You would also expect some pressure for realignment from the labour market. As the German export sector returns to full capacity, one would expect wage costs to rise by more than the eurozone average.
This is not happening either.
The reason for the lack of demand-side adjustment is that Europe’s internal market is not fully functioning, certainly not at the consumer level. I spoke to an executive of one of Germany’s mail order companies and asked him why people in Belgium, where I live, cannot buy his extremely cheap products. He told me that national tastes were so different as to preclude a European-wide mail order service. My response was that the Belgians, and the Italians, probably share the Germans’ taste for low prices, and would probably shop if only given an opportunity. Despite some recent improvements it remains surprisingly hard to shop cross-border.
While adjustment of the product side is prevented by an imperfect single market, adjustment on the labour market side is prevented by a complete absence of market integration. You would expect German workers to seek higher wages outside the country. But this is not happening, as the European labour market remains almost perfectly fragmented. That means German wage moderation can persist uncorrected for a long time. Nominal wages are effectively frozen, and are set to rise by only small percentages in the next few years.
Taken together, this means the intra-eurozone imbalances will not only persist, but probably increase. This will make the economic adjustment for Spain, Portugal or Greece even more difficult than it already is. Those persistent imbalances, much more than the build-up of debt, are my deep cause of concern about the long-term health of the eurozone.
But from a German perspective, this strategy boosts growth in the short term. It is, of course, a beggar-thy-neighbour strategy. The improvement in Germany’s economic growth is driven not by productivity gains but by real devaluation.
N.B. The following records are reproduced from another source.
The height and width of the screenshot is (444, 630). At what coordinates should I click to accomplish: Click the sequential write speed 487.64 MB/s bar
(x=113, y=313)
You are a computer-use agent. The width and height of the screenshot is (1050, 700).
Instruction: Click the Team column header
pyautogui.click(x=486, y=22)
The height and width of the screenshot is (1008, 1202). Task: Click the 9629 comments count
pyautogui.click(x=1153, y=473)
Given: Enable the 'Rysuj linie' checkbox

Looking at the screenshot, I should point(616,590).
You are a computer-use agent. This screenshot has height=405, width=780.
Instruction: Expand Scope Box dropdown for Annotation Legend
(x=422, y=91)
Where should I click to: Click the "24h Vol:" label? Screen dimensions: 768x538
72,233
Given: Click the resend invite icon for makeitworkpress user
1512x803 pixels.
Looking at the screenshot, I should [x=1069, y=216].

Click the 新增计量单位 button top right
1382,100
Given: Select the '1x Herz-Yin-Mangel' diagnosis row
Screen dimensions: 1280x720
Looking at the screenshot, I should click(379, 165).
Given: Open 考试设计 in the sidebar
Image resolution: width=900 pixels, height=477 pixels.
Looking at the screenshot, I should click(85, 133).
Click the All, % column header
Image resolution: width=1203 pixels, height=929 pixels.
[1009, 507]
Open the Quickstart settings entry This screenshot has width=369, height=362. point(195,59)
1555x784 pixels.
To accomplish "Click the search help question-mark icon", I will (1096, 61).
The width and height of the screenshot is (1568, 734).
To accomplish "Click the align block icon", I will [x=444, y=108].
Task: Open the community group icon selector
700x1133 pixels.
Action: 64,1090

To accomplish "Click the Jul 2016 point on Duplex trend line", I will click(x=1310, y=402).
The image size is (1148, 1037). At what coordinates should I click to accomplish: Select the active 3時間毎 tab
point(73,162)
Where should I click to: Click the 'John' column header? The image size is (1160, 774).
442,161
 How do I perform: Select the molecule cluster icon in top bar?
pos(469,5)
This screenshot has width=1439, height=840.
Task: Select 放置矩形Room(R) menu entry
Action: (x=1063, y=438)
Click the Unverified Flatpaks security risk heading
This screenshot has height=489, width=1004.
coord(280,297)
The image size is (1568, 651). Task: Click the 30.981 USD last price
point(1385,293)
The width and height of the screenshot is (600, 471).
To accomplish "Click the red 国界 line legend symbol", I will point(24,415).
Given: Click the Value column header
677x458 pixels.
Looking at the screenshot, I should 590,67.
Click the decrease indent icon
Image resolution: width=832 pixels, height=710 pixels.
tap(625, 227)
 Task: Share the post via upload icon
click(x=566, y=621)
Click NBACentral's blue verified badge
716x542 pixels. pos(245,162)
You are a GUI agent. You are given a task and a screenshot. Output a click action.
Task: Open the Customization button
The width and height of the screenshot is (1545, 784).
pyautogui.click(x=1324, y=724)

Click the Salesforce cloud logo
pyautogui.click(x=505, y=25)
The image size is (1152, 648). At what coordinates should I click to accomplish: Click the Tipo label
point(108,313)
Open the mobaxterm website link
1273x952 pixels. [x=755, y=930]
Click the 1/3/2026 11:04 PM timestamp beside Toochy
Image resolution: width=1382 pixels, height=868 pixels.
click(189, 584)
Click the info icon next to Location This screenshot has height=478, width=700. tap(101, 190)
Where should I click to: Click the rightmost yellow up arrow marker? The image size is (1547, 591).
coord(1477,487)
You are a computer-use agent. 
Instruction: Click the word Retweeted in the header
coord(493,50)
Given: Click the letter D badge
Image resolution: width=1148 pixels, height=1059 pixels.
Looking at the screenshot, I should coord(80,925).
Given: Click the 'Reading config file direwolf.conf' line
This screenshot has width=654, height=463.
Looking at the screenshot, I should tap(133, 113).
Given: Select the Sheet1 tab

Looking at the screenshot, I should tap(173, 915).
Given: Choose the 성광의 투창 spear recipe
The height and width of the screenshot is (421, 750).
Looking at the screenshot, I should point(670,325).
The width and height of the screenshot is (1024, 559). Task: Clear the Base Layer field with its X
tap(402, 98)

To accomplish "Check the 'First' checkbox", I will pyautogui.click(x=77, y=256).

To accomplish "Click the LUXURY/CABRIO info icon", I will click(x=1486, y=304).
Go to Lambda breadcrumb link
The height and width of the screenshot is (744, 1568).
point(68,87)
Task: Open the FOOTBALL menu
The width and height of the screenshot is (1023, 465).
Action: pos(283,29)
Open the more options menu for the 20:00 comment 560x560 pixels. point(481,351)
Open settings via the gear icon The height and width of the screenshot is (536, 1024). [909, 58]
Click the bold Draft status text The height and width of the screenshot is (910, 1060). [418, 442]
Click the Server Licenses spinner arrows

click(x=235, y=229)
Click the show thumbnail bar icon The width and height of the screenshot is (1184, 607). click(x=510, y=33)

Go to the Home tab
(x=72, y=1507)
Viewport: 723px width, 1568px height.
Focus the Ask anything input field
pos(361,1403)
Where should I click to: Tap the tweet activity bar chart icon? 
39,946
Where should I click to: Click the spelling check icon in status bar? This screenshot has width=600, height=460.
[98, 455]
So while I expect the German economy to perform better than the eurozone average, it is important to keep some perspective and not draw false inferences from the 9 per cent annualised growth rate during the second quarter. If you look at the period since the beginning of the financial crisis, Germany’s economic performance has been dismal. If you compare levels of gross domestic product between Germany and the US since the crisis, you find the US significantly outperformed Germany during that period. That situation may still be reversed if the US were to go into a double-dip recession. But the best judgment we can make now is that of Christine Lagarde, the French finance minister, in her recent interview in the Financial Times: Germany is recovering faster this year because it contracted faster last year, when GDP fell by 5 per cent. So far, this looks like classic dead-cat bounce.
Given its export-dependence, the performance of the German economy will ultimately depend on the global economy. As the US is heading for another downturn, it is hard to see how Germany can maintain its recent rates of growth. To do so would require a sudden increase in domestic demand. But I cannot see where that would come from.
The bottom line is that Germany’s economic performance will almost certainly improve relative to the eurozone average in the years ahead, but also that the current wave of enthusiasm is much exaggerated.
The real danger – to the eurozone, but ultimately to Germany itself – is the strains stemming from the policy of a real devaluation. I cannot see how southern Europe can ever fully reverse the misalignments in the real exchange rate. Nor are there any signs that the reforms in the EU’s product and labour markets will be sufficient to ensure that economic adjustment mechanisms can kick in. In other words, Germany’s economic strength is likely to be persistent, toxic and quite possibly self-defeating in the long-run.